Income inequality among European Union citizens has previously shown strikingly different developments compared with income inequality among United States citizens. The economic collapse of post-communist countries after 1989 led to a rapid increase in income inequality among the combined group of citizens of the current 28 EU members until 1993. But from then on, inequality in the countries that now constitute the EU28 declined from 1994-2008 and thereafter remained broadly stable up to 2015, in contrast to increasing inequality in the US (illustrated in an earlier post).
The updated Bruegel income inequality dataset shows that the EU-US divergence was reinforced in 2016, with a marked decline in EU-wide inequality (Figure 1).

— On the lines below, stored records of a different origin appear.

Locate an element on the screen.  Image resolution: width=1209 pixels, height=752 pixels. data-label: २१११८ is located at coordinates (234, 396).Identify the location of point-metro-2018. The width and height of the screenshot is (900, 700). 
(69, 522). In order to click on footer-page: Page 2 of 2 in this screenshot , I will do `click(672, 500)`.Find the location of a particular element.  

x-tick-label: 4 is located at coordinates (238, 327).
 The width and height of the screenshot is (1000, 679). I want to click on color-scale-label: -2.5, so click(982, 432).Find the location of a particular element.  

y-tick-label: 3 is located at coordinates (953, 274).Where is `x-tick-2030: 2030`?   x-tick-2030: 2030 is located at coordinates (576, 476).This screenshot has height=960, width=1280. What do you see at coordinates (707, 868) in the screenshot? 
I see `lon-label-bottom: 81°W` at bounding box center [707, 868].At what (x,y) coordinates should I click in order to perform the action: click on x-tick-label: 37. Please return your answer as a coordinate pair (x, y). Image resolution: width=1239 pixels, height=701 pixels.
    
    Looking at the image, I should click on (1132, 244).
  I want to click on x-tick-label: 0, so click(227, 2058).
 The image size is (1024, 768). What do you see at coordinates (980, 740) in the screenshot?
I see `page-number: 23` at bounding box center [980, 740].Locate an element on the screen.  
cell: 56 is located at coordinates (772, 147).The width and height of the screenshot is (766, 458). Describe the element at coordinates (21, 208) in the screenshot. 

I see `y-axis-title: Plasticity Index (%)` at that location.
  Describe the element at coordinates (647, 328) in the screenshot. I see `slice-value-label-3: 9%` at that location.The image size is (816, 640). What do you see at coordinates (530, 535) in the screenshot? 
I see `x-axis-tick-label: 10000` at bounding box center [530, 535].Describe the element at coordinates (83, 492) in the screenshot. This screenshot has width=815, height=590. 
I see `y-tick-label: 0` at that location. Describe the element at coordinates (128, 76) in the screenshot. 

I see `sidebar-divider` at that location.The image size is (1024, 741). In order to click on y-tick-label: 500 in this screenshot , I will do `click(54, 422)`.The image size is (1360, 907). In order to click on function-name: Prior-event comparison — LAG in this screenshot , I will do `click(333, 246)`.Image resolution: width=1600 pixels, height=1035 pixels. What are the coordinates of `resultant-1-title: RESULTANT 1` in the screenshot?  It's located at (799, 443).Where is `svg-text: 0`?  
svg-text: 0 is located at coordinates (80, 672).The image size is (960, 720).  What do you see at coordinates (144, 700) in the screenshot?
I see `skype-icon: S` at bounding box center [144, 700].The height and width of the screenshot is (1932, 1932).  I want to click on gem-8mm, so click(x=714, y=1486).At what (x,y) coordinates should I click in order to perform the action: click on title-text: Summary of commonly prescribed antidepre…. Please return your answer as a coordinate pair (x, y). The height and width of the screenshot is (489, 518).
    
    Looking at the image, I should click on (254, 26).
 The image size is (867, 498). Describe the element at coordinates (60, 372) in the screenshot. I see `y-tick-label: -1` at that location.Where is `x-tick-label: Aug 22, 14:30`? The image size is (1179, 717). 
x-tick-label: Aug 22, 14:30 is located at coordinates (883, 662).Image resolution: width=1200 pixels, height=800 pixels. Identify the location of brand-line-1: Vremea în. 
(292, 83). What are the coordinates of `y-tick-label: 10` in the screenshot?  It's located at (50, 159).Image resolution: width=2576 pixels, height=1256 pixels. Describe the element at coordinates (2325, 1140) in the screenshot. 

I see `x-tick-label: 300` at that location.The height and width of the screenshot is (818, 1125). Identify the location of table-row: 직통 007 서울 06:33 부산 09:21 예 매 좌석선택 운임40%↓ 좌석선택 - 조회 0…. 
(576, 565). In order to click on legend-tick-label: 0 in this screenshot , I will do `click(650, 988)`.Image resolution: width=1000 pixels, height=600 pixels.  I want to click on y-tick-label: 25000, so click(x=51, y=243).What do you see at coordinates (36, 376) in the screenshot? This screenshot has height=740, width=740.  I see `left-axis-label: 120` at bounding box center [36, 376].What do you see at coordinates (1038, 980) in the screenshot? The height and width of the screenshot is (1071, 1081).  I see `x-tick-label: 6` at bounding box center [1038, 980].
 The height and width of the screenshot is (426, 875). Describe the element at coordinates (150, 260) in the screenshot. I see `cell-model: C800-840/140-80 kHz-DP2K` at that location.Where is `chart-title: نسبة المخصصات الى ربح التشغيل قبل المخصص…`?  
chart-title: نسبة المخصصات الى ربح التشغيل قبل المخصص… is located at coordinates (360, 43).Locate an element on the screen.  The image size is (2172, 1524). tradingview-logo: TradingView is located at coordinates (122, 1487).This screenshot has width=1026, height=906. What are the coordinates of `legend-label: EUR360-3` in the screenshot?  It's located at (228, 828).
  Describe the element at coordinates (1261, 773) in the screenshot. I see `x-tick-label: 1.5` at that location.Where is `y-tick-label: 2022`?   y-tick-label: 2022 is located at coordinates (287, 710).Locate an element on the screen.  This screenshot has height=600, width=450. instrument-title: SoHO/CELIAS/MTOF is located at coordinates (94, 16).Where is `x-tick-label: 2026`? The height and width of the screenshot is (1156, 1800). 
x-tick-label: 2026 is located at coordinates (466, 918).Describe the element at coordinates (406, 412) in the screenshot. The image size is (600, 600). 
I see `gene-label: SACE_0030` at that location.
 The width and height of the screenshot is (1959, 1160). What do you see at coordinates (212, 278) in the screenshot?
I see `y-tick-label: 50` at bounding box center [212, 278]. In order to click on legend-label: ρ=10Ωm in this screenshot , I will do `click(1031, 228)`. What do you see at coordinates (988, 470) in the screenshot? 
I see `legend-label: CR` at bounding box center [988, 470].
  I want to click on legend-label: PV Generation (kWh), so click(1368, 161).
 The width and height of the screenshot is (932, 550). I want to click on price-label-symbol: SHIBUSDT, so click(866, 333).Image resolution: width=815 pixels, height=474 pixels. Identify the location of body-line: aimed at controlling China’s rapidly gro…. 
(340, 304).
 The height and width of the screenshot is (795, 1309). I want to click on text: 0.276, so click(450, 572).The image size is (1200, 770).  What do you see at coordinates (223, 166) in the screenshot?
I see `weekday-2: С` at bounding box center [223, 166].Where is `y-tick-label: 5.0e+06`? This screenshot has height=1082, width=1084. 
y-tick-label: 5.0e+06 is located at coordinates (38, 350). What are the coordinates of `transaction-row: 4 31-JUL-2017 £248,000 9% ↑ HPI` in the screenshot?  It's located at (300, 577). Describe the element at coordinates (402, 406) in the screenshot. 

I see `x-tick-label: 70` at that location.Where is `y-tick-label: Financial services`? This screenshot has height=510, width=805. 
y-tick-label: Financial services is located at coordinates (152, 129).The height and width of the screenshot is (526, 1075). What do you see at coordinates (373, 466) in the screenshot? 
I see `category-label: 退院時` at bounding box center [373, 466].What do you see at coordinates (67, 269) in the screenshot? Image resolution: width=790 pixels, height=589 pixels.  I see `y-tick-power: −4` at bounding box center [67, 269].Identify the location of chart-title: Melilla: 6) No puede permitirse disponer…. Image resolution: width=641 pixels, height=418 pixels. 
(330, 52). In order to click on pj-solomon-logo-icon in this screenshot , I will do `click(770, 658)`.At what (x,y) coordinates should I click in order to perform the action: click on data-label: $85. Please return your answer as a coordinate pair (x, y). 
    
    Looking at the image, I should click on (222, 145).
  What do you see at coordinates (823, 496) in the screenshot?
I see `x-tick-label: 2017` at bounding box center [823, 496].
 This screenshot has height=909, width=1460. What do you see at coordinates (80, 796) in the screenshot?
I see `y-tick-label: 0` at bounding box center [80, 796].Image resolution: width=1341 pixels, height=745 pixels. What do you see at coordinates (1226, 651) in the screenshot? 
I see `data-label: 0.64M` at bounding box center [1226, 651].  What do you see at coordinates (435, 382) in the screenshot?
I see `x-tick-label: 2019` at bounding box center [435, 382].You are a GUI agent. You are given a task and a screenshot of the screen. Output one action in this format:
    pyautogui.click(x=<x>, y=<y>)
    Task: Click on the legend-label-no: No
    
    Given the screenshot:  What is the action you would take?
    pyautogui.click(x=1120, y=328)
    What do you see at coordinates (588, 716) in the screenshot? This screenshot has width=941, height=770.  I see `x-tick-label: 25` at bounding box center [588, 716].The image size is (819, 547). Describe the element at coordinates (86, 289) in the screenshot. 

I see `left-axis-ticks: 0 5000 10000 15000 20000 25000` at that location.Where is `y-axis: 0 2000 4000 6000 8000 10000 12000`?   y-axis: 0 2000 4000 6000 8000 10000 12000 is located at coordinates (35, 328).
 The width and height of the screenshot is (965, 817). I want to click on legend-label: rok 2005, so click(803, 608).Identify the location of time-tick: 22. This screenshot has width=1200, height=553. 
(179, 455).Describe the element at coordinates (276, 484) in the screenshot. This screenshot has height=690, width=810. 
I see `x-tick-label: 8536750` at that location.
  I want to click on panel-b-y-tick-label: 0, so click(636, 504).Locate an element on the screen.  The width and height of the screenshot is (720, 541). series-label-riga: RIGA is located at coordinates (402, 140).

By splitting the EU into two groups based on the year of EU entry, Figure 1 shows that the recent decline in EU28 inequality could be primarily related to developments within the newer members (EU13 – countries joined in 2004-13), though there was some decline within the group of the 15 older members too (EU15).
Figure 2 scrutinises the factors behind the decline in EU income inequality (the same way I did in my previous post on global income inequality – see that post for explanations). The main reason behind the decline of 1995-2008 was income convergence: central, eastern and also southern European countries were able to increase their average income relative to richer European nations. This convergence effect has more than offset the impact of increasing within-country income inequalities in this period. These findings hold for the EU28 as well as for the EU15 and EU13.
But the post-2008 period differs between the EU15 and EU13. There was economic divergence within the EU15, largely due to the weak economic conditions of southern European Member States. Interestingly, convergence with the group of 13 newer members continued in this period, while within-country inequalities generally increased.
2016 marks a change. Divergence of mean income within the EU15 stopped and there was even a small convergence, while within-country income inequalities fell on average both in EU15 and the EU13. The latter developments were driven by the two most populous countries in both groups: Germany (0.6 point fall in the Gini), the United Kingdom (0.9 point fall), Poland (0.8 point fall), and Romania (2.7 point fall). While, on average, within-country income inequality has declined in the EU in 2016, there were some countries where it actually increased, including in Italy.
All in all, the fall in EU-wide income inequality is good news, and it should also be welcome to see that, on average, both within-country and between-countries inequalities have declined in 2016. High levels of income inequality frequently reflect limited opportunities for poorer people and have various negative consequences (including poor health outcomes, weak social mobility and potential swings towards political populism), as we analysed in our 2016 report on inclusive growth with Guntram Wolff.